The problem states that when we subtract the reciprocal from the number, the result is 7. This is written as $$ \left(x-\frac{1}{x}\right) = 7 $$.
Our goal is to find the value of the sum of the square of the number and the square of its reciprocal. The square of 'x' is $$ x^2 $$ (which means $$ x \times x $$), and the square of its reciprocal is $$ \frac{1}{x^2} $$ (which means $$ \frac{1}{x} \times \frac{1}{x} $$). So, we need to find the value of $$ \left({x}^{2}+\frac{1}{{x}^{2}}\right) $$.

**step2** Thinking about squaring the given expression

We have the expression $$ \left(x-\frac{1}{x}\right) $$ and we know its value is 7. We need to find something that involves $$ x^2 $$ and $$ \frac{1}{x^2} $$.
Let's consider what happens if we take the given expression, $$ \left(x-\frac{1}{x}\right) $$, and multiply it by itself (square it).
When we square a subtraction, like $$(A-B)$$, the result follows a pattern: we get $$ (A \times A) - (2 \times A \times B) + (B \times B) $$.
In our case, 'A' is 'x' and 'B' is '1 divided by x' (or $$ \frac{1}{x} $$).

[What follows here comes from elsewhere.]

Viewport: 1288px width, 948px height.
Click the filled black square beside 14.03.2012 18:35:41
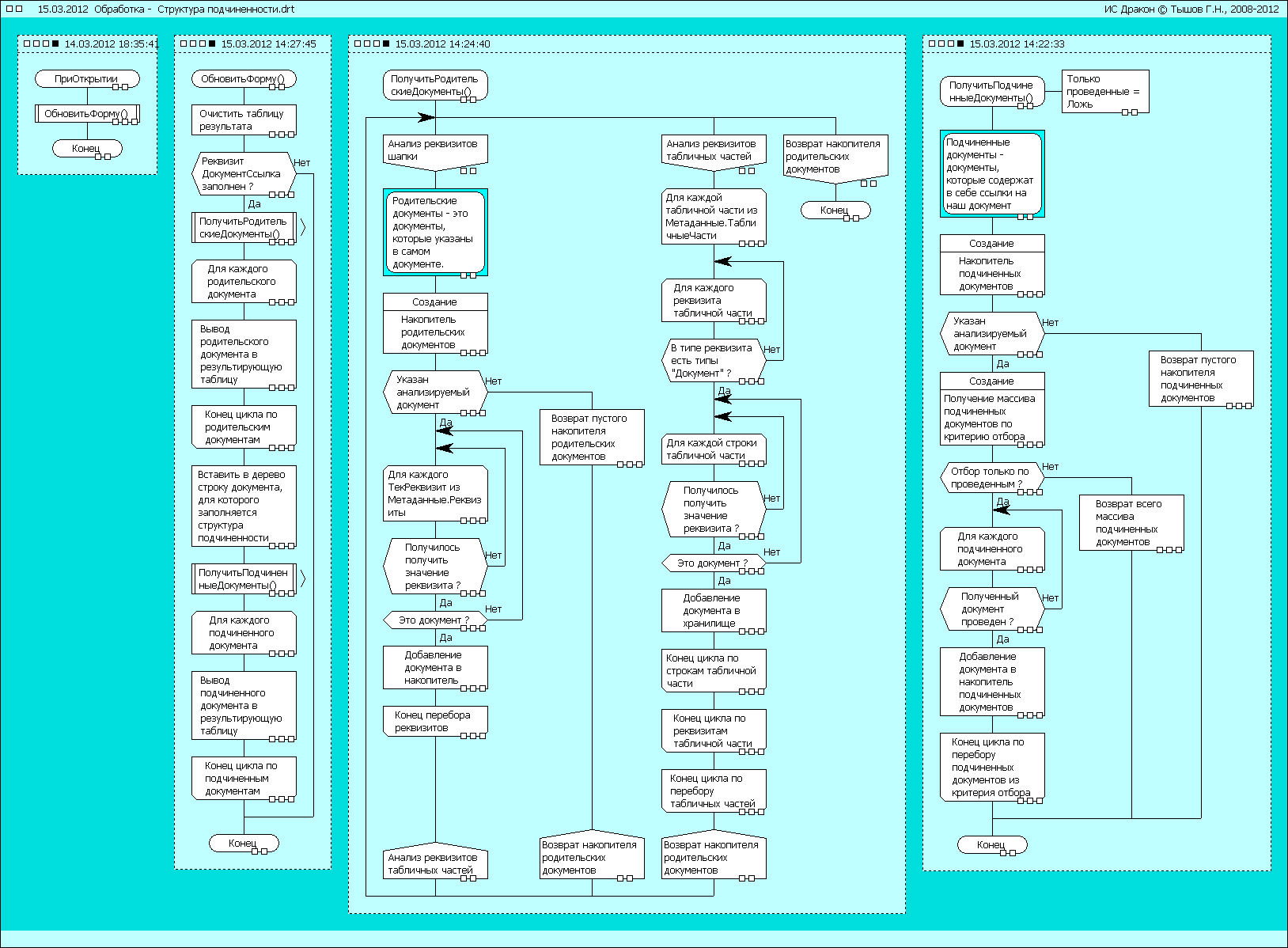[55, 44]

**step3** Calculating the square of the given expression

Now, let's apply the pattern from the previous step to $$ \left(x-\frac{1}{x}\right)^2 $$.
Following the pattern, it will be:
The square of the first term: $$ x \times x = x^2 $$
Minus two times the product of the two terms: $$ -2 \times (x \times \frac{1}{x}) $$
The product $$ x \times \frac{1}{x} $$ means 'x multiplied by 1 divided by x'. When a number is multiplied by its reciprocal, the result is always 1. For example, $$ 5 \times \frac{1}{5} = 1 $$. So, $$ x \times \frac{1}{x} = 1 $$.
Therefore, this part becomes $$ -2 \times 1 = -2 $$.
Plus the square of the second term: $$ \frac{1}{x} \times \frac{1}{x} = \frac{1}{x^2} $$.
Putting it all together, $$ \left(x-\frac{1}{x}\right)^2 = x^2 - 2 + \frac{1}{x^2} $$.

**step4** Using the given value to form an equation

We know from the problem that $$ \left(x-\frac{1}{x}\right) = 7 $$.
Since we just found that $$ \left(x-\frac{1}{x}\right)^2 = x^2 - 2 + \frac{1}{x^2} $$, and we know $$ \left(x-\frac{1}{x}\right) $$ is 7, we can substitute 7 into the left side of the equation:
$$ 7^2 = x^2 - 2 + \frac{1}{x^2} $$
Calculating $$ 7^2 $$ (which is $$ 7 \times 7 $$), we get 49.
So, the equation becomes:
$$ 49 = x^2 - 2 + \frac{1}{x^2} $$

**step5** Finding the final value

Our goal is to find the value of $$ \left({x}^{2}+\frac{1}{{x}^{2}}\right) $$.
Looking at the equation we have: $$ 49 = x^2 - 2 + \frac{1}{x^2} $$.
The part we want to find, $$ \left({x}^{2}+\frac{1}{{x}^{2}}\right) $$, has a 'minus 2' next to it. To isolate $$ \left({x}^{2}+\frac{1}{{x}^{2}}\right) $$, we need to add 2 to both sides of the equation.
$$ 49 + 2 = x^2 + \frac{1}{x^2} $$
Adding 49 and 2:
$$ 51 = x^2 + \frac{1}{x^2} $$
Therefore, the value of $$ \left({x}^{2}+\frac{1}{{x}^{2}}\right) $$ is 51.